Antarctic Voyage: My first experience of the Southern Ocean and Antarctica

By Guest Author 14/02/2013

Written by Eva Cougnon (PhD student at ACE CRC)

Date: 13/02/2013
61.360933˚S, 139.828564˚E
Weather: Cloudy, light breeze – 20 knots (37 km/hour)
Sea State: Calming down – 2-3 m swell only

Eva Cougnon sampling the CTD for oxygen analyses. [Helen Bostock]

This is my first trip down to Antarctica; in fact, it is my first time at sea!

We left Wellington about a week ago, with wonderful weather – the perfect start for my first voyage! It didn’t last, however…on day 3 the sea state was not especially bad, but the ship had a weird rolling – my first experience with seasickness! Fortunately, it was not as bad as I expected and the following day I was feeling much better. I have now got my sea legs, and am coping alright with the rough seas.

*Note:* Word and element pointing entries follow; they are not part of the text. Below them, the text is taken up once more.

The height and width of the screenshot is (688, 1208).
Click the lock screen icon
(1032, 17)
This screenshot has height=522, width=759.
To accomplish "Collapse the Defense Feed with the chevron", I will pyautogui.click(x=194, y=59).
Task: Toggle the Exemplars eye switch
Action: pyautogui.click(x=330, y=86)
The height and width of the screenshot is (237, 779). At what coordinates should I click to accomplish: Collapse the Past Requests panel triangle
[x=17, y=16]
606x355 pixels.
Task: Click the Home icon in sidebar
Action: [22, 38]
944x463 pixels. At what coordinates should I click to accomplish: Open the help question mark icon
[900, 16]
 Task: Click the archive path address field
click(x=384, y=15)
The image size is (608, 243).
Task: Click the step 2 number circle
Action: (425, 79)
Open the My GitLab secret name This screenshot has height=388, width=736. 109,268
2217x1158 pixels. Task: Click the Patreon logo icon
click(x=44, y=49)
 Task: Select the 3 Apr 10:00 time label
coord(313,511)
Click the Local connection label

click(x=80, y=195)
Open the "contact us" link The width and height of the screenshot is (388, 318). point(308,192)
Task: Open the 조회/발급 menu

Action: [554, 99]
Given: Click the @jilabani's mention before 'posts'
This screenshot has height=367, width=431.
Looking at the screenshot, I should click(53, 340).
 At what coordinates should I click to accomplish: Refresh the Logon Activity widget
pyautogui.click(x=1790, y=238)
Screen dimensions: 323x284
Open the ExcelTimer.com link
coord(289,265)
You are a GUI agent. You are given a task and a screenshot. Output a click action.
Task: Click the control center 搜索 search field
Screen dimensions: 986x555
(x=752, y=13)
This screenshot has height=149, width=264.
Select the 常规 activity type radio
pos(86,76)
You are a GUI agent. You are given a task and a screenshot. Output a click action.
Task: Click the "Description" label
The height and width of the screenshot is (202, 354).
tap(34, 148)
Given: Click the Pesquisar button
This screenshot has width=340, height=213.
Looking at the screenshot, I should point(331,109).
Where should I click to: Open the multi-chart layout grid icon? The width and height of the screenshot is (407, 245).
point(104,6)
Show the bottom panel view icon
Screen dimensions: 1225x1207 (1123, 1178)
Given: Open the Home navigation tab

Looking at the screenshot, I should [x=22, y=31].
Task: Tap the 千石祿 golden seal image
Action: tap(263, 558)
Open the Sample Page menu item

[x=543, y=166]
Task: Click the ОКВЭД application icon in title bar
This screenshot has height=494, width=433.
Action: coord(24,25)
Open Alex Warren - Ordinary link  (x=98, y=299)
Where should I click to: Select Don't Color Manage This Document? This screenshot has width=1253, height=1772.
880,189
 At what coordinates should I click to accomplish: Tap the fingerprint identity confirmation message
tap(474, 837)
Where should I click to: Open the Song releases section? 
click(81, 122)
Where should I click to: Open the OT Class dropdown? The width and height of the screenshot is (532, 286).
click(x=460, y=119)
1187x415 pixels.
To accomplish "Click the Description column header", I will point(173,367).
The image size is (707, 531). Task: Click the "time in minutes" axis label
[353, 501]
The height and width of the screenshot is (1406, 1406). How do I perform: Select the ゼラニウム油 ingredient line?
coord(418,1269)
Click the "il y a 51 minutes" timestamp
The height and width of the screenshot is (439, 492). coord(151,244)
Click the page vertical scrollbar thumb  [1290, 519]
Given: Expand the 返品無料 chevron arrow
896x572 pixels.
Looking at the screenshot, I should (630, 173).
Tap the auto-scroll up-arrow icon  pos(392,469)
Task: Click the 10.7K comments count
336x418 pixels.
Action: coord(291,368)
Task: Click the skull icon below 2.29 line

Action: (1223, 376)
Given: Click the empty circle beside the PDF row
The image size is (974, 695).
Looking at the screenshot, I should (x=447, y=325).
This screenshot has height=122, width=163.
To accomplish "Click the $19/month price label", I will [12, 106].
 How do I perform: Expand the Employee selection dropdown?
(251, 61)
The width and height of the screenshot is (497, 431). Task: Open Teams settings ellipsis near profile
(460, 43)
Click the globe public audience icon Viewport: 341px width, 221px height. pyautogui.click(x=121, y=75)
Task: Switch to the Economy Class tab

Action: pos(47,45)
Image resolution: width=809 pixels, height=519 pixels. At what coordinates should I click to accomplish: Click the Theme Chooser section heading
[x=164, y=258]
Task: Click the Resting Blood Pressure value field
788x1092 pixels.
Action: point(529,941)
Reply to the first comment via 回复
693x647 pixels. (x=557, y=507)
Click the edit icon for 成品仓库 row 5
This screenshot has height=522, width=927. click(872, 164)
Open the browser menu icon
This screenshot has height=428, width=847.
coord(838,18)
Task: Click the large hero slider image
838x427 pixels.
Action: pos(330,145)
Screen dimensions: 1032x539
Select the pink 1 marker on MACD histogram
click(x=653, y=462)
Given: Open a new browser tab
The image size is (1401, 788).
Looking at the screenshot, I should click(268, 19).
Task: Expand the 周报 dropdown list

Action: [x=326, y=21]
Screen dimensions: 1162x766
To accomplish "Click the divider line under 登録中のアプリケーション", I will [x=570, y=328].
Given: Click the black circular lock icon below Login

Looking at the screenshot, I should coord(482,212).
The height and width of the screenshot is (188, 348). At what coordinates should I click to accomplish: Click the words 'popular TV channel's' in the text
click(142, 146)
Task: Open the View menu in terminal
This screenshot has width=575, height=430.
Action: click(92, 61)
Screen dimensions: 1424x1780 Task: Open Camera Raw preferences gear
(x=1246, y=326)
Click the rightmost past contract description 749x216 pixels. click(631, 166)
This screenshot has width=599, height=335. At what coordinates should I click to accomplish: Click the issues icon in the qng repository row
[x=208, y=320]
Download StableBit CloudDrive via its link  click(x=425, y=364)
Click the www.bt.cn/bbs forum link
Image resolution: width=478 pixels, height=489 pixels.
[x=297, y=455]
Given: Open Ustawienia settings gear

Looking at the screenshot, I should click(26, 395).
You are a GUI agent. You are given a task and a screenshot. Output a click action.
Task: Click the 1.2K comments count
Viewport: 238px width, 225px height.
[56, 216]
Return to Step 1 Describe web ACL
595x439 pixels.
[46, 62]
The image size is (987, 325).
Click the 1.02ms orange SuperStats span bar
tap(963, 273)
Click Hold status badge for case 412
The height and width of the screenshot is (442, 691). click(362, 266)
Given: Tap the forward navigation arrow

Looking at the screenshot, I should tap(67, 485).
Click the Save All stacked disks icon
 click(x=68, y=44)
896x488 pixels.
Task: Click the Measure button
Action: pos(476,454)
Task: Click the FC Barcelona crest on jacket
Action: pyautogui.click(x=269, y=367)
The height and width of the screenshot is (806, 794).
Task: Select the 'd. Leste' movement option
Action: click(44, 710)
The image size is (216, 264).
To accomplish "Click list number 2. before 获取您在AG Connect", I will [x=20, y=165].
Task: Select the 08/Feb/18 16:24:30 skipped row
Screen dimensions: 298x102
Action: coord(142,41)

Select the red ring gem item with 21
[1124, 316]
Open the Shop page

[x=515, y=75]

I started my PhD studies in Tasmania in October 2012. My research project aims to quantify the impact of the glacial meltwater, from Antarctic ice-shelves, on dense water formation. I will primarily be using a regional oceanographic model focusing on the Mertz Glacier region, so this voyage is a great opportunity to learn about collecting real data, and meet people who work on related projects.

I am part of the Australian oceanographic team and my main job is to help with the CTD sampling (see blog post 5, The Oceanography Team). During the first CTD I was in charge of firing (triggering the closure) of the bottles. It was a bit stressful at the beginning – I was worried about forgetting to tell the crew, who control the winch, to stop the CTD at the right depth as it comes back up.

We also learnt how to take the many different samples for oxygen, carbon, salinity, and nutrients. I realised that we have to be careful that everyone knows who is sampling for what, as it gets very confusing.

Over the last few days we have become experts at running and sampling the CTD as we complete a transect line of 13 stations (with a few pauses due to the weather and sea state) from the Southern Ocean to the Antarctic shelf.

I can’t wait to see the ice and experience my study region – it will make my PhD project feel a lot more real when I am sitting behind a computer trying to run the models!